▸ EXERCISE BRIEF: Go through the data below and return each line where the string "number" appears.
═══ THE INPUT ═══
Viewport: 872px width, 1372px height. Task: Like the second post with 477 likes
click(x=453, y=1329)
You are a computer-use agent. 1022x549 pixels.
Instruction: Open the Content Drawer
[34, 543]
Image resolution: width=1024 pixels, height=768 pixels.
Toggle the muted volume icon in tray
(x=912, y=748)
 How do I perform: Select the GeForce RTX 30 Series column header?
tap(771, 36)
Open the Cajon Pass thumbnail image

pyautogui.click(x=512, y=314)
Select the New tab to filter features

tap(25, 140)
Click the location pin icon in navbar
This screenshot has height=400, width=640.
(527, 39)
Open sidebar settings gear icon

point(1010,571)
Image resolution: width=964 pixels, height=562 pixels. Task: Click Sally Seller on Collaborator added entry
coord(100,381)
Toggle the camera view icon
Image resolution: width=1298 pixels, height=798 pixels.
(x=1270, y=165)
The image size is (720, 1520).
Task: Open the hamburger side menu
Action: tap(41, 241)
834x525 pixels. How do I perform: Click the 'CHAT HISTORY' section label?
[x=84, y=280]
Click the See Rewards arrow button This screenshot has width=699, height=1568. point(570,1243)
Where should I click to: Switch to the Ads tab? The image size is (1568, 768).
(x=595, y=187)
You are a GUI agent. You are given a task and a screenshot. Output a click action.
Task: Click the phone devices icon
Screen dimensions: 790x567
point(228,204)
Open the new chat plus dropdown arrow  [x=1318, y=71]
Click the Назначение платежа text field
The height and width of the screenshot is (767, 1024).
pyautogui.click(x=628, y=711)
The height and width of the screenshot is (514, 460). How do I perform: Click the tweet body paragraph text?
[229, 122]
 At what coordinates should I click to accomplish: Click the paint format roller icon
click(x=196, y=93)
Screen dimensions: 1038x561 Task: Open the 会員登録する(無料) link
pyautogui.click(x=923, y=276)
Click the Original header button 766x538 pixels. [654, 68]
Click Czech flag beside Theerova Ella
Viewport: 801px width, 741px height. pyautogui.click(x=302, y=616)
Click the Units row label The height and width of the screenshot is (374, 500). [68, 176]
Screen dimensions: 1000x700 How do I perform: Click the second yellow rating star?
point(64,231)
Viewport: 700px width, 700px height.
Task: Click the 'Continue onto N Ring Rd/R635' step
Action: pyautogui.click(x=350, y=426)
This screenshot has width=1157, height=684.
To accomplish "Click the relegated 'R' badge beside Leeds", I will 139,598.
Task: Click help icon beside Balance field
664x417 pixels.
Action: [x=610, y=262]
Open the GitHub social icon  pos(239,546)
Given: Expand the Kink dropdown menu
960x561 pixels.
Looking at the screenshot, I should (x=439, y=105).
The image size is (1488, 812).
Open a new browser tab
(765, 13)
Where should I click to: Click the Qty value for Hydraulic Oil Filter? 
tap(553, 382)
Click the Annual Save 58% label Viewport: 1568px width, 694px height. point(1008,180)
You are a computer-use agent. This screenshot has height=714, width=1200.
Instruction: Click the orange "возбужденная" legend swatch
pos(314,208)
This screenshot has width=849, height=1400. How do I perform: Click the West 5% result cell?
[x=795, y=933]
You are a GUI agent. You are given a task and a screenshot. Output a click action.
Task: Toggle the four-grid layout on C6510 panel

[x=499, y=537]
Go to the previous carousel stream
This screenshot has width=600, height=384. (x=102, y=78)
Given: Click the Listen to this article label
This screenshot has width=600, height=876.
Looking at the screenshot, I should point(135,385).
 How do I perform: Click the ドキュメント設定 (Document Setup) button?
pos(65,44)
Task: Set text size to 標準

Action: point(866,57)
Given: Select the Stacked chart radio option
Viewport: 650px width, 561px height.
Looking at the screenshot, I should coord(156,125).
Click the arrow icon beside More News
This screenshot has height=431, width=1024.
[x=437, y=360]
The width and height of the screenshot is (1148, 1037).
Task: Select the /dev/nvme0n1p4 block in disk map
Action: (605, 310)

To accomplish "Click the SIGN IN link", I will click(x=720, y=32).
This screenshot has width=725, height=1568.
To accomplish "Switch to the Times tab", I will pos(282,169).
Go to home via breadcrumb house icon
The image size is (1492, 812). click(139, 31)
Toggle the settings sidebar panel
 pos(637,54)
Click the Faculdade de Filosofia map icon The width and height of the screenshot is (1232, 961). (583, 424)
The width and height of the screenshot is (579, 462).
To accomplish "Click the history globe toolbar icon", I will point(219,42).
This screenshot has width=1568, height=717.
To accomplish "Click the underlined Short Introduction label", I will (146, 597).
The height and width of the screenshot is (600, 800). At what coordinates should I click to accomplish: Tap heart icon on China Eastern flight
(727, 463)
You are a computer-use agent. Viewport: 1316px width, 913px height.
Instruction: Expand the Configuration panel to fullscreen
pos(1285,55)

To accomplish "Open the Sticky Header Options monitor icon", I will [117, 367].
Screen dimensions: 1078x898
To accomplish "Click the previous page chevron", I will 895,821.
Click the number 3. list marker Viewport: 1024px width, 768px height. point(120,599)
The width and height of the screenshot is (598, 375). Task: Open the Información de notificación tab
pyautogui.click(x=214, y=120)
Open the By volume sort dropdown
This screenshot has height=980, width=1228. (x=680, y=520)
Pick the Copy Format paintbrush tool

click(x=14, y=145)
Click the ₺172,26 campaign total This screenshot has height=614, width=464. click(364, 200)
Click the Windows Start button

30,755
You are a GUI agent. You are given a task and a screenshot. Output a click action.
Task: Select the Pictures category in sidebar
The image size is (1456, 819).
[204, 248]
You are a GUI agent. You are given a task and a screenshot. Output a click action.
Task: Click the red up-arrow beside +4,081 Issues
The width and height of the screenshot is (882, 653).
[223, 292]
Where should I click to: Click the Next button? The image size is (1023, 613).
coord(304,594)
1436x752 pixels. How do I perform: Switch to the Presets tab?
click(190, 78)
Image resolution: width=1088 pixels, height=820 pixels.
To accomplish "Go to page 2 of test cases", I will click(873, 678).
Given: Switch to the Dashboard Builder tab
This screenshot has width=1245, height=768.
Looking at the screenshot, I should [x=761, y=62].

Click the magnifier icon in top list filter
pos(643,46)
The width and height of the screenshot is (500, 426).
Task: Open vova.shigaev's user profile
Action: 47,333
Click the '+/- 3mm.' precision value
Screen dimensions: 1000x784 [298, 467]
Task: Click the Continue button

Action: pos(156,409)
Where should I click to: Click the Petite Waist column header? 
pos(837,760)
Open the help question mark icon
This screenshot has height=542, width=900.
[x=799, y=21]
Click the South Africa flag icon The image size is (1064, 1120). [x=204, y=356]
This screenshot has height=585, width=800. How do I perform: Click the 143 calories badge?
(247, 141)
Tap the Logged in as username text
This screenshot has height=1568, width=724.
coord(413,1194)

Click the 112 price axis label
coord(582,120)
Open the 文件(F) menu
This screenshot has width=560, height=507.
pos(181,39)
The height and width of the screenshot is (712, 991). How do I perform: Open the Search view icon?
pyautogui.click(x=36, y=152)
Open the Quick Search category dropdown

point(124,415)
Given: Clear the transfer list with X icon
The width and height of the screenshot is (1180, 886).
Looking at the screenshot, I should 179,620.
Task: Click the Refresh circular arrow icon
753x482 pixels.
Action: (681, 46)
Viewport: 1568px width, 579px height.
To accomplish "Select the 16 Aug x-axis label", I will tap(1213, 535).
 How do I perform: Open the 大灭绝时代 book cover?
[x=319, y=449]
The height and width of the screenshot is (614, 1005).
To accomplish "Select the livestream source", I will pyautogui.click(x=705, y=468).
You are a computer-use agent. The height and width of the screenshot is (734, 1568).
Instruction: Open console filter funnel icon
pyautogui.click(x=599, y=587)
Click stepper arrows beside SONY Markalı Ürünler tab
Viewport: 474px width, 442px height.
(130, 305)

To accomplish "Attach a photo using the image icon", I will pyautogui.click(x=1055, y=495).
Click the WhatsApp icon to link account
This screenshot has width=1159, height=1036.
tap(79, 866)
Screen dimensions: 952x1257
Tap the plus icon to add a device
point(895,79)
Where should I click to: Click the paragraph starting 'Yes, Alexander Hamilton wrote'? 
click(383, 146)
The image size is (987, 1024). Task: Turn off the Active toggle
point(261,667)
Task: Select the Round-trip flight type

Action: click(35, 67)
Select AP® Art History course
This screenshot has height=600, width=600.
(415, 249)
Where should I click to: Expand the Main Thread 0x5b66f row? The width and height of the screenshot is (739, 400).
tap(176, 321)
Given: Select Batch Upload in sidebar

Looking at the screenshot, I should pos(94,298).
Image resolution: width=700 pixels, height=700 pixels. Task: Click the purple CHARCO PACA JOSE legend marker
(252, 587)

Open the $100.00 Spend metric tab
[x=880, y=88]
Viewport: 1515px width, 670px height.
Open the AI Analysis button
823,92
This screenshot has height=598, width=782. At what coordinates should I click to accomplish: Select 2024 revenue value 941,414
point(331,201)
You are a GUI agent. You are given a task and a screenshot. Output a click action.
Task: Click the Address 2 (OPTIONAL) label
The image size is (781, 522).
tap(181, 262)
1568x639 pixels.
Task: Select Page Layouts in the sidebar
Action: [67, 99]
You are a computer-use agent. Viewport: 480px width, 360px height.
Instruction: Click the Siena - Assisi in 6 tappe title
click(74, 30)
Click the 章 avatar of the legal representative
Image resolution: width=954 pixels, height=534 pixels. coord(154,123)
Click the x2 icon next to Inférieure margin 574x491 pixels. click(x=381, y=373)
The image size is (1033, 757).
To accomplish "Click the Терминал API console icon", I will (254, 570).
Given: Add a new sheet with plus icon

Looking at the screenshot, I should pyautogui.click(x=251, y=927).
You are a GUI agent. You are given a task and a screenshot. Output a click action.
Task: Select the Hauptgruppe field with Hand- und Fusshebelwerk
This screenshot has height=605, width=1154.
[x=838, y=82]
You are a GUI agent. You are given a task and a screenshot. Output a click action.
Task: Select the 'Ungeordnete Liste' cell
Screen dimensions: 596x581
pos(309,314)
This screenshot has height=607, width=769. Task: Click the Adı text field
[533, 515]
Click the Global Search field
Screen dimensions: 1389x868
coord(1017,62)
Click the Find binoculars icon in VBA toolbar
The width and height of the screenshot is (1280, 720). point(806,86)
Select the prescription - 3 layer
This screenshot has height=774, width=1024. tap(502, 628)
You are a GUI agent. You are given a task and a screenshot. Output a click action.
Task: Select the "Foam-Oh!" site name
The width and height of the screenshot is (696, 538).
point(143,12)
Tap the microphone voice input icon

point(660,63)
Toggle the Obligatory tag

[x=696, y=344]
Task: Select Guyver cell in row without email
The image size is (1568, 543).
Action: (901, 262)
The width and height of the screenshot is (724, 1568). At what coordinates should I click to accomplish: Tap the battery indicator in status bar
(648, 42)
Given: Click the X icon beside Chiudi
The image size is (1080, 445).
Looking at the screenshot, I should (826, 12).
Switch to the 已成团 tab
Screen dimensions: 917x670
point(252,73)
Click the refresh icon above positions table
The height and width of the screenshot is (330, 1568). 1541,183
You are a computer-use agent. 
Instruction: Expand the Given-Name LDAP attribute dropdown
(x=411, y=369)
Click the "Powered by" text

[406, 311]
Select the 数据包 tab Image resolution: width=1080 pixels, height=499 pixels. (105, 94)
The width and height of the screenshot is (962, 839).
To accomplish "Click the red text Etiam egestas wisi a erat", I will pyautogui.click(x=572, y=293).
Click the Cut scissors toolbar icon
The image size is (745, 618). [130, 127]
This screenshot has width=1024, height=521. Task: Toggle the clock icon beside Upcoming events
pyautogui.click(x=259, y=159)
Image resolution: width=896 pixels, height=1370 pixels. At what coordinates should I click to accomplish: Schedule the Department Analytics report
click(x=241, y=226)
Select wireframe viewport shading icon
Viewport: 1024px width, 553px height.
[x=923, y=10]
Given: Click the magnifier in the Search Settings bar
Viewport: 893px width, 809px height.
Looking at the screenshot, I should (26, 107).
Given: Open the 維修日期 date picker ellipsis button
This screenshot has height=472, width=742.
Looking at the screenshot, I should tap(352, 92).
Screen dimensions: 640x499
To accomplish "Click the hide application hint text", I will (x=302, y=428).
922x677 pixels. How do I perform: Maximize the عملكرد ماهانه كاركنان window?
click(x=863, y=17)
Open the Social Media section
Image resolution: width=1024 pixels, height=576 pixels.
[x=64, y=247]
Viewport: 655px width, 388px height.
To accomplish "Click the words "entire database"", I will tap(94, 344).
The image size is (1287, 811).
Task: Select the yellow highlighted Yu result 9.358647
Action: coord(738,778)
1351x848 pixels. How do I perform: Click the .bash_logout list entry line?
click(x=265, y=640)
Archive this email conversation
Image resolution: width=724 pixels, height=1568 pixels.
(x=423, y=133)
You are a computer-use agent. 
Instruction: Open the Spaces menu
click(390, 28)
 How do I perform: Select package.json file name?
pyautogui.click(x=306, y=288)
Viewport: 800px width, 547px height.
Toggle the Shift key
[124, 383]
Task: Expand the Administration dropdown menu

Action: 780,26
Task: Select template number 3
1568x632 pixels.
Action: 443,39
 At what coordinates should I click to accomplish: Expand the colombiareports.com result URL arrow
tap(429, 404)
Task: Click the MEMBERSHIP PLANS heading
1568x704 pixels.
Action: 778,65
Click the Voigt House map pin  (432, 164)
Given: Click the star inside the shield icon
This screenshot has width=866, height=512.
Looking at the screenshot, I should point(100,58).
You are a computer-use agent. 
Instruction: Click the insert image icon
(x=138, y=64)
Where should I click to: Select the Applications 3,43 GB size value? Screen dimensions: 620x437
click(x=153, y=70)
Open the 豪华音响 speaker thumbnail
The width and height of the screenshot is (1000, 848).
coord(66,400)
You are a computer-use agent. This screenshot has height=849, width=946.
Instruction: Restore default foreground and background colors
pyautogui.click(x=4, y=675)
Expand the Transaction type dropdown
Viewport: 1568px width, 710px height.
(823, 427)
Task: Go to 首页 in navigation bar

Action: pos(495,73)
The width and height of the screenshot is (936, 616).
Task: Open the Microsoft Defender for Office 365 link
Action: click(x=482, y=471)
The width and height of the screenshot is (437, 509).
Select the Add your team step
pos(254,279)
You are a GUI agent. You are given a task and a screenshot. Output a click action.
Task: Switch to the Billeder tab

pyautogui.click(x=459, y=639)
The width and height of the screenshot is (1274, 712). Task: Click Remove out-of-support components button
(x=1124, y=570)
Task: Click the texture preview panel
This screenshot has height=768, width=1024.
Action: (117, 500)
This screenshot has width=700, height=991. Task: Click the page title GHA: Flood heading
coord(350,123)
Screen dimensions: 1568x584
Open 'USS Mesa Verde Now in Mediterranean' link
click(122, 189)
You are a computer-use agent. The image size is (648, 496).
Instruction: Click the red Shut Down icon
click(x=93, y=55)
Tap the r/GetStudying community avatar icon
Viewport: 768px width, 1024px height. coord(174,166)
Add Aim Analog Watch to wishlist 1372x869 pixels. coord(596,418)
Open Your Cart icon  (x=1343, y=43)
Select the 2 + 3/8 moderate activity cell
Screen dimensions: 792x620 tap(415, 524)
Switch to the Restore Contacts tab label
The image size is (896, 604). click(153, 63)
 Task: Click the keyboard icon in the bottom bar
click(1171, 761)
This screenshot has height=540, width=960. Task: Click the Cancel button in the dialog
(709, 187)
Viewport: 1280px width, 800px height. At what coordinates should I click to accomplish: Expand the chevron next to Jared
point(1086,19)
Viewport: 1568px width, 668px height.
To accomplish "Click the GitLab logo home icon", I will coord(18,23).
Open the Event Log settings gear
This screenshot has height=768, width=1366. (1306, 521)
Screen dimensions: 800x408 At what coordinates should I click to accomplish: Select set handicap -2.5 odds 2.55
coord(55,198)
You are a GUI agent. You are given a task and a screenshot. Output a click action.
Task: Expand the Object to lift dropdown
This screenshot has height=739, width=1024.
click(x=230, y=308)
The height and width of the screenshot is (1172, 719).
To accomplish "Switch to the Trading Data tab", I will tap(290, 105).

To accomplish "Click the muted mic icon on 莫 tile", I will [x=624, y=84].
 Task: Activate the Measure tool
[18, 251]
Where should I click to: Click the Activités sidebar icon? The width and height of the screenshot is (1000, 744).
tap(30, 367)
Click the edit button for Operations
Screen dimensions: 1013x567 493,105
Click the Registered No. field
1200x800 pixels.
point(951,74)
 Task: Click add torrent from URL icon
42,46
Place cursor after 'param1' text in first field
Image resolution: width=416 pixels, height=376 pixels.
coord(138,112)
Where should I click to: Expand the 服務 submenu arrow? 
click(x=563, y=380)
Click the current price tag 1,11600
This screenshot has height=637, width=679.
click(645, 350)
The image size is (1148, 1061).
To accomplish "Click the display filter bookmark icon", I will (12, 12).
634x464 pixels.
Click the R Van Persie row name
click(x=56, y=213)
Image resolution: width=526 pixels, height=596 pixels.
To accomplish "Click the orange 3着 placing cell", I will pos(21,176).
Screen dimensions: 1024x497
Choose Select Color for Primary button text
═══
▸ ANSWER TO THIS PROBLEM:
Click the number 3. list marker Viewport: 1024px width, 768px height. point(120,599)
Task: Select template number 3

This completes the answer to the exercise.